PROBLEM TO SOLVE: In the lines below, the string "options" may appear; say how many lines hold it and give nothing more.
————————
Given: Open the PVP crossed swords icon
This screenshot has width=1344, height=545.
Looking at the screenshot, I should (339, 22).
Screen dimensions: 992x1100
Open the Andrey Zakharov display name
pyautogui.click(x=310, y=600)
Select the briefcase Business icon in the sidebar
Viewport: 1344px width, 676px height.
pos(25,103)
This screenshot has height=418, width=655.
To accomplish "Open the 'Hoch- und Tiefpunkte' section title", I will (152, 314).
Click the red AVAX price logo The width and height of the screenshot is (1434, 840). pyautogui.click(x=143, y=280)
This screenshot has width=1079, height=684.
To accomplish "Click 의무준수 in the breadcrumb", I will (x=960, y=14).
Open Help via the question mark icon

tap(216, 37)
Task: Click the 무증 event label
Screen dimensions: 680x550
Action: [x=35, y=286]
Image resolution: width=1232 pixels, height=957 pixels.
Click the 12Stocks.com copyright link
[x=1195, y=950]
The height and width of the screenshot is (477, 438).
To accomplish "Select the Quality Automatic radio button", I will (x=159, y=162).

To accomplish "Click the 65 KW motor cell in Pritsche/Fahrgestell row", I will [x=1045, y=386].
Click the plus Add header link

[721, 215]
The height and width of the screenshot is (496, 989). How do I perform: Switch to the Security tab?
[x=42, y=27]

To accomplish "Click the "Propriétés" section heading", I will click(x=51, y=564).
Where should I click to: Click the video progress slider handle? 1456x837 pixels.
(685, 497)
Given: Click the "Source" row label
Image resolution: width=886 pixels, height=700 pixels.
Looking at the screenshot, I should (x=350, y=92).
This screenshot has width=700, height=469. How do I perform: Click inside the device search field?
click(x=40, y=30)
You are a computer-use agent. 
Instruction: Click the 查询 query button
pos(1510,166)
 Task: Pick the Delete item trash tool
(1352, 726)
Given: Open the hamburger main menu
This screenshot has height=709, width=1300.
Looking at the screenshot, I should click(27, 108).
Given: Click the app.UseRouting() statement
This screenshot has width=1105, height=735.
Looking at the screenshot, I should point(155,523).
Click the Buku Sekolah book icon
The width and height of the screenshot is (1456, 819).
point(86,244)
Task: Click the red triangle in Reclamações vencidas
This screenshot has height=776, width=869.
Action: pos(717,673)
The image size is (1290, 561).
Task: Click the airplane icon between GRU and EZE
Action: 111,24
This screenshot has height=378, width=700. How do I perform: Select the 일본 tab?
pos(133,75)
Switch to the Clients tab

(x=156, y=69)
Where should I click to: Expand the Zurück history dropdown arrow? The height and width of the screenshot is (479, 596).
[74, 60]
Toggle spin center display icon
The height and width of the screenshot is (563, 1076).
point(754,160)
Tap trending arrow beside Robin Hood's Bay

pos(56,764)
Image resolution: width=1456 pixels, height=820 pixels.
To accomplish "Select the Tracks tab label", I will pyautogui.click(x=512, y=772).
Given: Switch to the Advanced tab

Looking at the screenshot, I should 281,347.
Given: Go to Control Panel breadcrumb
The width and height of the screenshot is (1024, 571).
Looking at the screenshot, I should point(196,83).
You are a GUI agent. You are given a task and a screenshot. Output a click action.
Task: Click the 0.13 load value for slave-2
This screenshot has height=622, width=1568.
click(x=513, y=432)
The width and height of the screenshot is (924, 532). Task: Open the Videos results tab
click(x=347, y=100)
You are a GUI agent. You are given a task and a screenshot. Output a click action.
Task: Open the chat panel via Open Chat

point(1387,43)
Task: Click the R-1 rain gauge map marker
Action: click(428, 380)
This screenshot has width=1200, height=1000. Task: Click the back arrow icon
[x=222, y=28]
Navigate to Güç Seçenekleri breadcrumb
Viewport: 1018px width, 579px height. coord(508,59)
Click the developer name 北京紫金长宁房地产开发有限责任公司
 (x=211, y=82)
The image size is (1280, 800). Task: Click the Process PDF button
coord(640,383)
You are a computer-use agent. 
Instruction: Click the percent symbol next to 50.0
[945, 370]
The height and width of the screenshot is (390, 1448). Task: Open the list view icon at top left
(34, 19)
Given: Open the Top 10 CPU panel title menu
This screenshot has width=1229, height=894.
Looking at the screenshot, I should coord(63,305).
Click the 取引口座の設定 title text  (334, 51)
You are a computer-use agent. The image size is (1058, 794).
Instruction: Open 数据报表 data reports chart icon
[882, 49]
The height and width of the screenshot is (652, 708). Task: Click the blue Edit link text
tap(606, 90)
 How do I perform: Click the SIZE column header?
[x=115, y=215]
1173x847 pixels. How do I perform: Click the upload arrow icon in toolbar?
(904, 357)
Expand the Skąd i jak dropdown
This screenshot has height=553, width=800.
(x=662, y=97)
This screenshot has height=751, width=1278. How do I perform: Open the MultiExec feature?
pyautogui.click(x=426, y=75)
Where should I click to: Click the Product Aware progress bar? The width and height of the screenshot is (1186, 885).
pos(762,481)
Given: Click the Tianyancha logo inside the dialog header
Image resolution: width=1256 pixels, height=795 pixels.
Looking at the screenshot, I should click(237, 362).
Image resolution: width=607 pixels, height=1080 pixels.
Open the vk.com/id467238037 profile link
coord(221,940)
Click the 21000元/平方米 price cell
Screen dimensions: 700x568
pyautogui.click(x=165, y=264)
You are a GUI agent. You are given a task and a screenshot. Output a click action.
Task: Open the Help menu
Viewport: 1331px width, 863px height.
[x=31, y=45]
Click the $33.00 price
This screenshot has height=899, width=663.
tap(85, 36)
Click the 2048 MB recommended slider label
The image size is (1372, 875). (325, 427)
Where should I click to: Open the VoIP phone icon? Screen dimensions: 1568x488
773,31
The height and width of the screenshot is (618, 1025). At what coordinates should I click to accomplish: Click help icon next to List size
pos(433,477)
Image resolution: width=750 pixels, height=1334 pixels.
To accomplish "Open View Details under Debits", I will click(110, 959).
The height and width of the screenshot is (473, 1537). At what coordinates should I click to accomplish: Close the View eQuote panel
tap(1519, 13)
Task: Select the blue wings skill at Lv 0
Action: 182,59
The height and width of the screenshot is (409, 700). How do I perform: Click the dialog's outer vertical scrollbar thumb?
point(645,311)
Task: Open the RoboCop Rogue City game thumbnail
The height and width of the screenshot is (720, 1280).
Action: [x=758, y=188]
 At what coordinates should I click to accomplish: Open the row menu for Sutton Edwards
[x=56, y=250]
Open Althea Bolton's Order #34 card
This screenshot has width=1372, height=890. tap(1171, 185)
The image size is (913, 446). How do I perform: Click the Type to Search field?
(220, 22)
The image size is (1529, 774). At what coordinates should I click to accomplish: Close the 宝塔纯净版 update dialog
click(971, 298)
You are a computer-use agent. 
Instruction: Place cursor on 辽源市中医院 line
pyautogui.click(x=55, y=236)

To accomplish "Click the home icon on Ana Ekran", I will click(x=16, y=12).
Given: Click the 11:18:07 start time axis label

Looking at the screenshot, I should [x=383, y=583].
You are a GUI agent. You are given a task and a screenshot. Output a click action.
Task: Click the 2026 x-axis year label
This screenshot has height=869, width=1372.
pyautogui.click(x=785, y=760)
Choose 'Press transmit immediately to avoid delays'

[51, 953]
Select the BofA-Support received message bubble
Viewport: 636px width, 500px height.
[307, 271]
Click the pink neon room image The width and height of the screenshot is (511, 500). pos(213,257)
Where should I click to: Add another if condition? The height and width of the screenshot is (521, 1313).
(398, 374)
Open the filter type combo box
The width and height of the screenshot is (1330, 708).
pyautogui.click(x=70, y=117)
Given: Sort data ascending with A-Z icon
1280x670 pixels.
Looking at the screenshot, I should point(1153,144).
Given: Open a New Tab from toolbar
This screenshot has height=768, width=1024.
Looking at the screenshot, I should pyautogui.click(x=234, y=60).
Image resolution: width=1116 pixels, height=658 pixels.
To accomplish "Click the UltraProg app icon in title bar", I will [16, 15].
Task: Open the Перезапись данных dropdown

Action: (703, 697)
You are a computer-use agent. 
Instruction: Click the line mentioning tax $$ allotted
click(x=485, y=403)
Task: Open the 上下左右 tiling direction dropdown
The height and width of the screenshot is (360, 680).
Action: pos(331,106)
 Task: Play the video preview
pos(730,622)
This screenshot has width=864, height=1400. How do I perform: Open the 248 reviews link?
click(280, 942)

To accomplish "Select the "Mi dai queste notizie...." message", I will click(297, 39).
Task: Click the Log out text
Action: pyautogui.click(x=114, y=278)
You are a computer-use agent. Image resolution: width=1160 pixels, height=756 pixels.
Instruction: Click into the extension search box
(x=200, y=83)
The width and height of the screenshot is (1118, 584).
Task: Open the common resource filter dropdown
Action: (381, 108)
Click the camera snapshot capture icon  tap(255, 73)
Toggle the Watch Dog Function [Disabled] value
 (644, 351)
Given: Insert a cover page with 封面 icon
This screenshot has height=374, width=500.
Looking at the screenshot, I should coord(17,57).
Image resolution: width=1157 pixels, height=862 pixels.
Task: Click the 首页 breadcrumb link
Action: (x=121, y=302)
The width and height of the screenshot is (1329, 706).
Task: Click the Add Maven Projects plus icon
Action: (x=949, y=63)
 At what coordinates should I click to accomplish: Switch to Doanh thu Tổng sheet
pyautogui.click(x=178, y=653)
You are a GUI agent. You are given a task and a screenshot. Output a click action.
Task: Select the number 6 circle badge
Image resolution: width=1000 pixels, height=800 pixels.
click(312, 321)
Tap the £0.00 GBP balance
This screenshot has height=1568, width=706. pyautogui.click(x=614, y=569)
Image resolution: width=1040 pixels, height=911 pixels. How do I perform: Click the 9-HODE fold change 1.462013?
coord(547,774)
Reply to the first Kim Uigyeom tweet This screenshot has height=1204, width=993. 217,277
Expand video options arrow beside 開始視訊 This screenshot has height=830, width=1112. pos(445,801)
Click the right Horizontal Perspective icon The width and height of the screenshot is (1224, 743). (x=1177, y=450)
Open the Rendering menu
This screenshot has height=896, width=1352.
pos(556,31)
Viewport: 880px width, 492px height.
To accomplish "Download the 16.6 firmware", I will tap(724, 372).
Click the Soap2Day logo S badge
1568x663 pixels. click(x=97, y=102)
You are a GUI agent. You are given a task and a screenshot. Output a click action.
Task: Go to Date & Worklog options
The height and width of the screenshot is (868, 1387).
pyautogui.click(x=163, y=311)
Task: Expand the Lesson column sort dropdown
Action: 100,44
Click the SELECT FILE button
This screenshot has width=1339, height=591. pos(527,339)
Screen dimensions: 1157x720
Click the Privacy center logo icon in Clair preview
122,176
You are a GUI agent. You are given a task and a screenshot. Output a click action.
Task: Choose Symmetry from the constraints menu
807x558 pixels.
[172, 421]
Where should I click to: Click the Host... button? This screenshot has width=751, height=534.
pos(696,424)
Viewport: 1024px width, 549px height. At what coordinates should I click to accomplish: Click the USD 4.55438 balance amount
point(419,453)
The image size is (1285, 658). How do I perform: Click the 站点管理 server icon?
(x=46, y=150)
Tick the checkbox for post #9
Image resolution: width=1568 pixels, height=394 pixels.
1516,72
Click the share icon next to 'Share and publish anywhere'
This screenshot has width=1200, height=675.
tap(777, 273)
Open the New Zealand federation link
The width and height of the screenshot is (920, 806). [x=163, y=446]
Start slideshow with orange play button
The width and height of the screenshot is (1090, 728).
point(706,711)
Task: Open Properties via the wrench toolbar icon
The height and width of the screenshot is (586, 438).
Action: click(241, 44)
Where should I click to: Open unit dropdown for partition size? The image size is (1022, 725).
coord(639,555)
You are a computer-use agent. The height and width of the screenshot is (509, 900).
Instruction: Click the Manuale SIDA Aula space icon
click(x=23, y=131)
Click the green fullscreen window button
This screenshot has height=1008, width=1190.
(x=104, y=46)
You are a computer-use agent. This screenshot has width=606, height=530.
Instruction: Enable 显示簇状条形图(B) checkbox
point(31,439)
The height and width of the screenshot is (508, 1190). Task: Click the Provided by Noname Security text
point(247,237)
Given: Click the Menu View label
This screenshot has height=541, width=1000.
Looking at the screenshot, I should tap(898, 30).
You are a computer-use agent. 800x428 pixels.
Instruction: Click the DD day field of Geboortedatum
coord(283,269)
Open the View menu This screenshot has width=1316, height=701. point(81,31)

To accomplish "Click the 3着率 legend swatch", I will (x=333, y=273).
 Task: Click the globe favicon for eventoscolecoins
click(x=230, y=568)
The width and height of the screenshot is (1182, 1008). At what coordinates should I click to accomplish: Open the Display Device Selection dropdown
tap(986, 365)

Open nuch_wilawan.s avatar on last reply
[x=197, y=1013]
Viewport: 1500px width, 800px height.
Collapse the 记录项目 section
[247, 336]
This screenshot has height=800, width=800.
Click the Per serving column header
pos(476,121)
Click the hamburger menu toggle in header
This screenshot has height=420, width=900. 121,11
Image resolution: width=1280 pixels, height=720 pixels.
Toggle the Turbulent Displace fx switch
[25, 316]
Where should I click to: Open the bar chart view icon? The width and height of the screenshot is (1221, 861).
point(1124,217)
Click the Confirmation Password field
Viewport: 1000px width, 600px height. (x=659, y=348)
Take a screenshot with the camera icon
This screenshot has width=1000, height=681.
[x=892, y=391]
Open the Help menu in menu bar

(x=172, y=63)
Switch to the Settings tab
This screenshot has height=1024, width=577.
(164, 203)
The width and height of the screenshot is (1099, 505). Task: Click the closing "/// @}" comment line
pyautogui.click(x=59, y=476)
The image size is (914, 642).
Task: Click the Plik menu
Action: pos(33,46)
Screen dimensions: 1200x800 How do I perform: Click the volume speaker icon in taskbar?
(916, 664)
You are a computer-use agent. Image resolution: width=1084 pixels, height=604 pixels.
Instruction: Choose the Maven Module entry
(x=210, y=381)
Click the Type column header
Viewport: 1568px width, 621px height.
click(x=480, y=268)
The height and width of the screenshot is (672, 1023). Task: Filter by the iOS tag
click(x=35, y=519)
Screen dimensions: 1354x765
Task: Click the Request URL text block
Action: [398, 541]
————————
SOLVED EXERCISE: 2